Fatih Sultan Mehmed, Bosnayı fethettiği zaman Osmanlı devlet politikasının sonucu olarak bölge halkına dini serbestiyest getirmiştir. Fatih Sultan Mehmed'in buradaki latin papazlarına verdiği 883 (1478) tarihli ferman suretinde; "Nişanı-ı hümayun şu ki Ben ki Sultan Mehmed Han'ım; üst ve alt tabakada bulunan bütün halk tarafından şu şekilde bilinsin ki, bu fermanı taşıyan Bosna rahiplerine lütufta bulunup şu hususları buyurdum: Sözkonusu rahiplere ve kiliselerine hiçkimse tarafından engel olunmayıp rahatsızlık verilmeyecektir. Bunlardan gerek ihtiyatsızca memleketimde duranlara ve gerekse kaçanlara emn ü aman olsun ki, memleketimize gelip korkusuzca sakin olsunlar ve kiliselerinde yerleşsinler; ne ben, ne vezirlerim ne de halkım tarafından hiç kimse bunlara herhangi bir şekilde karışıp incitmeyecektir.
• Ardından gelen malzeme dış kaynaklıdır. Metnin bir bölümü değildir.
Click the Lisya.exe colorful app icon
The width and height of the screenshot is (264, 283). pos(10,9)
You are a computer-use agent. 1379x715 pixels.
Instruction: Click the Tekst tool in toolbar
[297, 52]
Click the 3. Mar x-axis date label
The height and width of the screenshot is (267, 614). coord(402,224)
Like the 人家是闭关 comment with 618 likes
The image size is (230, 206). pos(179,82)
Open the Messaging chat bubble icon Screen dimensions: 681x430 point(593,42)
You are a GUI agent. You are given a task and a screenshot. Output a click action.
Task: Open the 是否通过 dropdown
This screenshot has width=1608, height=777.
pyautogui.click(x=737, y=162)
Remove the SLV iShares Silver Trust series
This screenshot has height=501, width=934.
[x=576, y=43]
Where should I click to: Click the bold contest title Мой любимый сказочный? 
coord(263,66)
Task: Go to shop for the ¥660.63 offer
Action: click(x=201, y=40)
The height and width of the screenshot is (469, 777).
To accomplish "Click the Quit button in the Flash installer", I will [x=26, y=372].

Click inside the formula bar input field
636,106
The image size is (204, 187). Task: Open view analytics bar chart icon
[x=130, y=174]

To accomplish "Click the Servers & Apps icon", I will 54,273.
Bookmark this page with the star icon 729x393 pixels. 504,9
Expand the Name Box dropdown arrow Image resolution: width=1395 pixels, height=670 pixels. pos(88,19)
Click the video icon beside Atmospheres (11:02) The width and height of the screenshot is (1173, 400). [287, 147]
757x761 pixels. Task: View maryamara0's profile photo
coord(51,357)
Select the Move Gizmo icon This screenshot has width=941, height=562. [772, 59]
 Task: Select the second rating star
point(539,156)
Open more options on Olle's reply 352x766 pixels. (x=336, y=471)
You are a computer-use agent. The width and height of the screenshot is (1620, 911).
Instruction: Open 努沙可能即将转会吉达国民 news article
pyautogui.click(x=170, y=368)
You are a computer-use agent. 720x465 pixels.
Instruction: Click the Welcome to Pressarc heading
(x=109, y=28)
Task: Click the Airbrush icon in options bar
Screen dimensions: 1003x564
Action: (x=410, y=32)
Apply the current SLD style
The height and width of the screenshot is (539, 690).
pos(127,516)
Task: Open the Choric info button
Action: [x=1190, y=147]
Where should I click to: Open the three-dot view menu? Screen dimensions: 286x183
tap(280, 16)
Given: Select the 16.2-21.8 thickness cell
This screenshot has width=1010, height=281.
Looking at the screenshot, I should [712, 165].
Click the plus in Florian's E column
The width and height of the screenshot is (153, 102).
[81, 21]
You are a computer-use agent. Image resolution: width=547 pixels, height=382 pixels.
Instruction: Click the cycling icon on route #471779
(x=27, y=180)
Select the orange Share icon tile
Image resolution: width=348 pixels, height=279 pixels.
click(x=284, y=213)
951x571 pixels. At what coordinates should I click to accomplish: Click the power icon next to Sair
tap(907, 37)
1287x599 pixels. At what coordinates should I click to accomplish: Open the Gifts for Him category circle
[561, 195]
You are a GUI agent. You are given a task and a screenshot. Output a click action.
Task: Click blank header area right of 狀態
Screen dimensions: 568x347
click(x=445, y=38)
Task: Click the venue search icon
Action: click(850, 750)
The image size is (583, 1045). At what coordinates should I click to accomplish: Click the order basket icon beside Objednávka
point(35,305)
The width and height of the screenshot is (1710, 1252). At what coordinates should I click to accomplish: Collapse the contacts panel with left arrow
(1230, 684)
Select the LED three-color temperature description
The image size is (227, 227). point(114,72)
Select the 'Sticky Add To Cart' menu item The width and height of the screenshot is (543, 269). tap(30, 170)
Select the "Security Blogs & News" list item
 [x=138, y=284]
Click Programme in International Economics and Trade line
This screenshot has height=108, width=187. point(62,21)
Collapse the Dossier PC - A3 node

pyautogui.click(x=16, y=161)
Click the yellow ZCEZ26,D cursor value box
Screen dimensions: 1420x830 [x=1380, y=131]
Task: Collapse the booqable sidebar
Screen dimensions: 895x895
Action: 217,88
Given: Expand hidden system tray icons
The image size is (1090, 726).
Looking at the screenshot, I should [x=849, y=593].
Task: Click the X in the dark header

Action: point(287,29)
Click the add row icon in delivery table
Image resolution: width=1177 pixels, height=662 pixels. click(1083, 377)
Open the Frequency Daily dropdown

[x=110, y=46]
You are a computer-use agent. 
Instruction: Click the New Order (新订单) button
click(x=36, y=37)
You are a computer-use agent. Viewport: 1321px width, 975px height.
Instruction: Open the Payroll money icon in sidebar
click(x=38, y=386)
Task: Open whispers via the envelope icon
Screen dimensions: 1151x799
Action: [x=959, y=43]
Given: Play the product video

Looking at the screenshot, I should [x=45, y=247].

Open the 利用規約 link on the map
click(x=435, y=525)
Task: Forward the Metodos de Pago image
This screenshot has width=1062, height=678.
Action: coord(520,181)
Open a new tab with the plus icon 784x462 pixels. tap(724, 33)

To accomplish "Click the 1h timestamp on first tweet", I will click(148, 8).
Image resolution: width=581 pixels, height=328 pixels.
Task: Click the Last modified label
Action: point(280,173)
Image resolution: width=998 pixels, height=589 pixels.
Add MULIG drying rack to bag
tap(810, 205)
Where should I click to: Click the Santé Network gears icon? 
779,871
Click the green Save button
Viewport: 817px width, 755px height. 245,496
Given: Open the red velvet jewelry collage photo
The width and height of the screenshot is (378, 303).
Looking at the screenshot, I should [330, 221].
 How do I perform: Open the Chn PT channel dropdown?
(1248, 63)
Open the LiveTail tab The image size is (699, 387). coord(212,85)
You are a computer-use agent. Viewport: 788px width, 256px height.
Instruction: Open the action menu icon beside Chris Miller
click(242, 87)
Kendilerine, canlarına, mallarına, kiliselerine ve dışardan memleketimize getirecekleri kimselere yeri ve göğü yaratna Allah hakkı için, Peygamberimiz Muhammed Mustafa (s.a.v.) hakkı için, yedi Mushaf hakkı için, yüz yirmi dört bin peygamber hakkı için ve kuşandığım kılıç için en ağır yemin ile yemin ederim ki, yukarda belirtilen hususlara söz konusu rahipler benim hizmetime ve benim emrime itaatkâr oldukları sürece hiç kimse tarafından muhalefet edilmeyecektir." Bu ferman suretinde de görüldüğü gibi azınlıklar tam bir hürriyet ortamı içinde hayatlarını sürdürmüşlerdir. 


Kaynak: Ermeni İddiaları ve Gerçekler.



Ermenileri İstanbul’a yerleştiren Fatih'ti


İstanbullu katolik Ermeni rahibi olan Çarkcıyan, "Türk Devleti Hizmetinde Ermeniler" adlı kitabında Fatih Sultan Mehmed’e atıfta bulunarak şöyle diyor: "Osmanlı Devleti olmasaydı Ermeniler bu topraklarda tutunamaz, yükselemez ve gelişemezdi."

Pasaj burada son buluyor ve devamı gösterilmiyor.